Como o Direito deve sempre acompanhar as transformações da vida cotidiana para oferecer amparo social, é possível — especialmente em tempos tão instáveis — buscar formas de prevenção de eventuais danos nas relações afetivas, mesmo quando ainda não há um terreno sólido. Para quem precisa de mais tempo antes de definir os próximos passos, existem alternativas jurídicas contemporâneas.
É importante esclarecer: não se trata de propor relações baseadas na desconfiança ou vazias de sentido. Pelo contrário, trata-se de cuidar da paz de espírito, sabendo exatamente onde se quer chegar. Este texto não se destina a quem romantiza a irresponsabilidade afetiva, mas sim a mulheres e homens adultos que compreendem que um relacionamento, assim como qualquer nova atividade, merece uma análise mental, social — e por que não — jurídica.
O Direito não deve ser utilizado apenas de maneira reativa, diante de um conflito ou risco iminente. As grandes corporações e pessoas mais instruídas já compreendem o valor do Direito preventivo, que antecipa riscos e minimiza impactos. Essa abordagem é menos custosa e evita desgastes que vão além do material — são também mentais e emocionais.
Diante disso, para relacionamentos ainda sem definição clara, é importante organizar expectativas e papéis. Isso evita frustrações e impede que uma relação sem compromisso formal seja, precipitadamente, considerada união estável para efeitos jurídicos e patrimoniais — algo que a jurisprudência brasileira tem reconhecido com frequência nos últimos anos.
Você sabe o que é um Contrato de Namoro?

O contrato de namoro não é sinal de desconfiança, mas sim de maturidade e alinhamento de expectativas (Foto: Envato)
Muita gente nunca ouviu falar, mas esse tipo de contrato tem ganhado espaço no Brasil, especialmente neste contexto de relacionamentos mais livres e menos tradicionais. Em tempos em que nem todo namoro visa ao casamento ou à construção de uma família, o contrato de namoro surge como ferramenta preventiva. Afinal, vivemos uma engenharia social que, como observam estudiosos da sociedade contemporânea, tem enfraquecido estruturas familiares e incentivado vínculos mais efêmeros.
O contrato de namoro é um documento que declara formalmente que o casal está apenas namorando, sem intenção de constituir família ou viver em união estável naquele momento.
Mas por que isso é importante?
Porque no Brasil, ainda que o casal não oficialize a união, a convivência pública, contínua e com aparência de família pode ser interpretada pela Justiça como união estável. E essa interpretação traz implicações legais significativas: divisão de bens, direito à herança, pensão em caso de separação, entre outros. Em outras palavras: você pode achar que está “só namorando”, mas o Direito pode entender algo bem diferente.
Pontos relevantes

Diálogo sincero e consciência sobre o momento da relação são essenciais para definir acordos justos (Foto: Envato)

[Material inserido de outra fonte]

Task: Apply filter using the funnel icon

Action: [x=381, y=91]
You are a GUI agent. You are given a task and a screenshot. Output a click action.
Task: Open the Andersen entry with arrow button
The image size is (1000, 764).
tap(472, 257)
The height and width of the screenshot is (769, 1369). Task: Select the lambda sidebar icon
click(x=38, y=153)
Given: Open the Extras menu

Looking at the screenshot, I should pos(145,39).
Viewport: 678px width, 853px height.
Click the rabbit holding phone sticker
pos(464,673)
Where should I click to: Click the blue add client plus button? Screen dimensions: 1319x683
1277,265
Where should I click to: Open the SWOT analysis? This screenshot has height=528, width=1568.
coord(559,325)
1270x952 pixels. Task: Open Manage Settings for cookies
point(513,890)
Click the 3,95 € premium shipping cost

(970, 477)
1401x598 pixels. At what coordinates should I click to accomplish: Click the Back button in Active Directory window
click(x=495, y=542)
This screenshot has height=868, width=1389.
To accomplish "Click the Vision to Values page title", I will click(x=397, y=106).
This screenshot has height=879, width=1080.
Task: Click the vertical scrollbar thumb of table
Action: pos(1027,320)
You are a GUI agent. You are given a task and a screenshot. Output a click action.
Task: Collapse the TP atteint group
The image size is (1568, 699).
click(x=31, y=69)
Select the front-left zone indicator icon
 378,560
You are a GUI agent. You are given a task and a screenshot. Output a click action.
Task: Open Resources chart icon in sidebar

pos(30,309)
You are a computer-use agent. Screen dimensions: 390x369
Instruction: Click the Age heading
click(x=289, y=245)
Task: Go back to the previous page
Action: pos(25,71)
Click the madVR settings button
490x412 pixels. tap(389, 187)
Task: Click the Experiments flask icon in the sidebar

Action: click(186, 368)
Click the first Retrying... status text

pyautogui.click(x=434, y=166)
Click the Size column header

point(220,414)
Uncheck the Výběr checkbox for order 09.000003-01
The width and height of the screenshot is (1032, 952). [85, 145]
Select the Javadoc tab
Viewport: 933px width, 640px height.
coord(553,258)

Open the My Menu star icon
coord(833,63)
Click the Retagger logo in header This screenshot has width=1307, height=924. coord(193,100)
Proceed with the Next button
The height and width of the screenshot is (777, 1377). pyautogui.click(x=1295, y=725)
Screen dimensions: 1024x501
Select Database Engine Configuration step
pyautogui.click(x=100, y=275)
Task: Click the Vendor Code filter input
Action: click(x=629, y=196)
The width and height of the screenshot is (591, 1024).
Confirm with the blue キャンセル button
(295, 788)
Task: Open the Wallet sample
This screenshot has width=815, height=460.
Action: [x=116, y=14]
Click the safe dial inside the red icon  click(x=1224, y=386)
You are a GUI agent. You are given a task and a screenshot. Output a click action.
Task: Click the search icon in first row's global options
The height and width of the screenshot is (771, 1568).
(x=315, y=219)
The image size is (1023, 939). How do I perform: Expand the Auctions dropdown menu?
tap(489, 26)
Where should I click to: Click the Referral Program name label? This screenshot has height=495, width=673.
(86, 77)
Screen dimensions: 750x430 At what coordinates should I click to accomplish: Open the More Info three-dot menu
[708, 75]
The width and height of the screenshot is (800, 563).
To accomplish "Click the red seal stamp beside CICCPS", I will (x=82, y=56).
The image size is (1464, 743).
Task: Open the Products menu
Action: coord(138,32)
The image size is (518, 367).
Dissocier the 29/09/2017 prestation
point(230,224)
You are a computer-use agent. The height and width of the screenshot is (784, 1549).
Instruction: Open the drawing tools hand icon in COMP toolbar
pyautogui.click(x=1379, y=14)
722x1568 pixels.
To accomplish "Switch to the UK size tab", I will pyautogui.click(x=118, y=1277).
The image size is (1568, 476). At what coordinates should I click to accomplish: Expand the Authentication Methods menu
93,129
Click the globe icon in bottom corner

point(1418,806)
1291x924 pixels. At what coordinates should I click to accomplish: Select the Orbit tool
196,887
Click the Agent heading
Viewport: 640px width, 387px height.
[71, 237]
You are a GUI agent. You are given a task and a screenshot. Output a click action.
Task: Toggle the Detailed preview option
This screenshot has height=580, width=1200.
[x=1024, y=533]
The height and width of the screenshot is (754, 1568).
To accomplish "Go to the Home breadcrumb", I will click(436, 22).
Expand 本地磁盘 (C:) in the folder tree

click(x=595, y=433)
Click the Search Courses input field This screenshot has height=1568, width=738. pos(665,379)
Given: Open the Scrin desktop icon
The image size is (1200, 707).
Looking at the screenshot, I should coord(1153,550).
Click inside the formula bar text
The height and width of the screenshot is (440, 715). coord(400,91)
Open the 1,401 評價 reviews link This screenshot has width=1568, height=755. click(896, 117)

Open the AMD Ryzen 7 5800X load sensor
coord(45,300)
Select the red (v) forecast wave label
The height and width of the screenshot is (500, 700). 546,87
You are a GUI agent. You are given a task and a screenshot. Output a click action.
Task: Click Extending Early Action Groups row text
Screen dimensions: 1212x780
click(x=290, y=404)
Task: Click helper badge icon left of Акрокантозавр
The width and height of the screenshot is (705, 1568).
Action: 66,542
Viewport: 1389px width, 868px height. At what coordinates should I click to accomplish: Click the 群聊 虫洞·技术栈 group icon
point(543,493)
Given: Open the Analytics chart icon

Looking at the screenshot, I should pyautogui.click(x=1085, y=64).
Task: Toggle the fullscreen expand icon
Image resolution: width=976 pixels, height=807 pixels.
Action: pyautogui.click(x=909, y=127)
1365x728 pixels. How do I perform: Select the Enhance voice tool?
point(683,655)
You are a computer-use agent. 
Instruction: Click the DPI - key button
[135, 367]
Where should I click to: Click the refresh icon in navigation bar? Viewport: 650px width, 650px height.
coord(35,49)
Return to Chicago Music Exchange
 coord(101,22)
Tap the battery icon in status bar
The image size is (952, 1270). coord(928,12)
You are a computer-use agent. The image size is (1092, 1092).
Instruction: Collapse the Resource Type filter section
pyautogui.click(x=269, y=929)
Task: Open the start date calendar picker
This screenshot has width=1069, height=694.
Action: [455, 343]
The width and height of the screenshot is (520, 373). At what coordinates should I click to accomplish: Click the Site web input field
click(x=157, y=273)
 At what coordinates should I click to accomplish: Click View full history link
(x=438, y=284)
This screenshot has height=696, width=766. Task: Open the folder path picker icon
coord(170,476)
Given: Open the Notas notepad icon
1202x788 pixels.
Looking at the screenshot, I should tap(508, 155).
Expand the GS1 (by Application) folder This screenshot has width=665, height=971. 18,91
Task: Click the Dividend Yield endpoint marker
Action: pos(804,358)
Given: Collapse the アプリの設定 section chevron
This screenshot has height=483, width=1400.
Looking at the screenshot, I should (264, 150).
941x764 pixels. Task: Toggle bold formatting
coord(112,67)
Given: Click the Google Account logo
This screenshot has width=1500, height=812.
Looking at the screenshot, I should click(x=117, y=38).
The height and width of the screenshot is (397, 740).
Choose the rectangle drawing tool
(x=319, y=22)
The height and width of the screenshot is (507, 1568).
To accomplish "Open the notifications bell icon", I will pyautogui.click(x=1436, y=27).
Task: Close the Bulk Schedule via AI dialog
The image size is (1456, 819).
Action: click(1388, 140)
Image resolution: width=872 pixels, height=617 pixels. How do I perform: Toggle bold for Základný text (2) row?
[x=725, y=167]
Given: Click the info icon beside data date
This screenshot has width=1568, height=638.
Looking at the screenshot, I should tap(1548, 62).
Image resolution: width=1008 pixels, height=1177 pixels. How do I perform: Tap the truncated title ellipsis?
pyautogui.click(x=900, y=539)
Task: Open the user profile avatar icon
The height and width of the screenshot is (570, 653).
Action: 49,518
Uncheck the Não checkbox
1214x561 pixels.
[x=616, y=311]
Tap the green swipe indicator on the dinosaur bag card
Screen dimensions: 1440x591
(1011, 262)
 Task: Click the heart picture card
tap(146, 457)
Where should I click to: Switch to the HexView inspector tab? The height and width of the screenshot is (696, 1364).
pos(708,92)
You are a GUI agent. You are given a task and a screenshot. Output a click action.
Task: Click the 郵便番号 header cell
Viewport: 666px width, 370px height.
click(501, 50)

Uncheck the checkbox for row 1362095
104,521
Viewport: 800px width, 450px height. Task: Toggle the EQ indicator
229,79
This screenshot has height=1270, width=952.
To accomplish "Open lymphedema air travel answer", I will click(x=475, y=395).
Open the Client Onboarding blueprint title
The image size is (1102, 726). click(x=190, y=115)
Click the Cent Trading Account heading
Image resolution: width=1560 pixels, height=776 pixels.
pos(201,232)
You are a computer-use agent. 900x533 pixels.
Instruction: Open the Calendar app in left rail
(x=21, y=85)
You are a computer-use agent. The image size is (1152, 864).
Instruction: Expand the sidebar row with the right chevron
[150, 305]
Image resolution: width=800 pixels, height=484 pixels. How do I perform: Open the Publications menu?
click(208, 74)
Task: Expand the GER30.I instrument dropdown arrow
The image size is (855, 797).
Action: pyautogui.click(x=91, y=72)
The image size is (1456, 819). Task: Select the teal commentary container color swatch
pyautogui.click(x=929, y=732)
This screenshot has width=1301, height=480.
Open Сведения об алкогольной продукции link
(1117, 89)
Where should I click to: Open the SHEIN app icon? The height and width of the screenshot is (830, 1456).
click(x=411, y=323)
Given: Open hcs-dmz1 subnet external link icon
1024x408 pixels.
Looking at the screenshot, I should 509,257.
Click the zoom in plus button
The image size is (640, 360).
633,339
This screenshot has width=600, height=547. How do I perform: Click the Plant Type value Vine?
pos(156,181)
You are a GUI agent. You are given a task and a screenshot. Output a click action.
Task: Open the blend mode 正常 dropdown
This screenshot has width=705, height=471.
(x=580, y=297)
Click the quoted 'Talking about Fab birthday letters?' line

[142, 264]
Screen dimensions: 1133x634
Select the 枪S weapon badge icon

O contrato de namoro tem justamente a função de evitar esse tipo de confusão. Nele, o casal afirma que está junto, sim, mas sem intenção de constituir uma família naquele momento, mantendo cada um sua vida financeira e patrimonial de forma independente.
Esse contrato deve ser redigido por escrito, assinado por ambas as partes e, preferencialmente, registrado em cartório com testemunhas. Quanto mais formalizado, melhor. É possível incluir cláusulas que descrevam, por exemplo:
- As receitas e o patrimônio de cada um;
- A inexistência de coabitação (ou que a coabitação não tem fins familiares);
- A ausência de planejamento para filhos, casamento ou dependência mútua.
Contudo, um alerta: o contrato só tem validade se refletir a realidade da relação. Se, na prática, o casal vive junto, tem filhos, divide contas e se apresenta socialmente como família, mesmo com o contrato assinado, a Justiça pode sim reconhecer a união estável.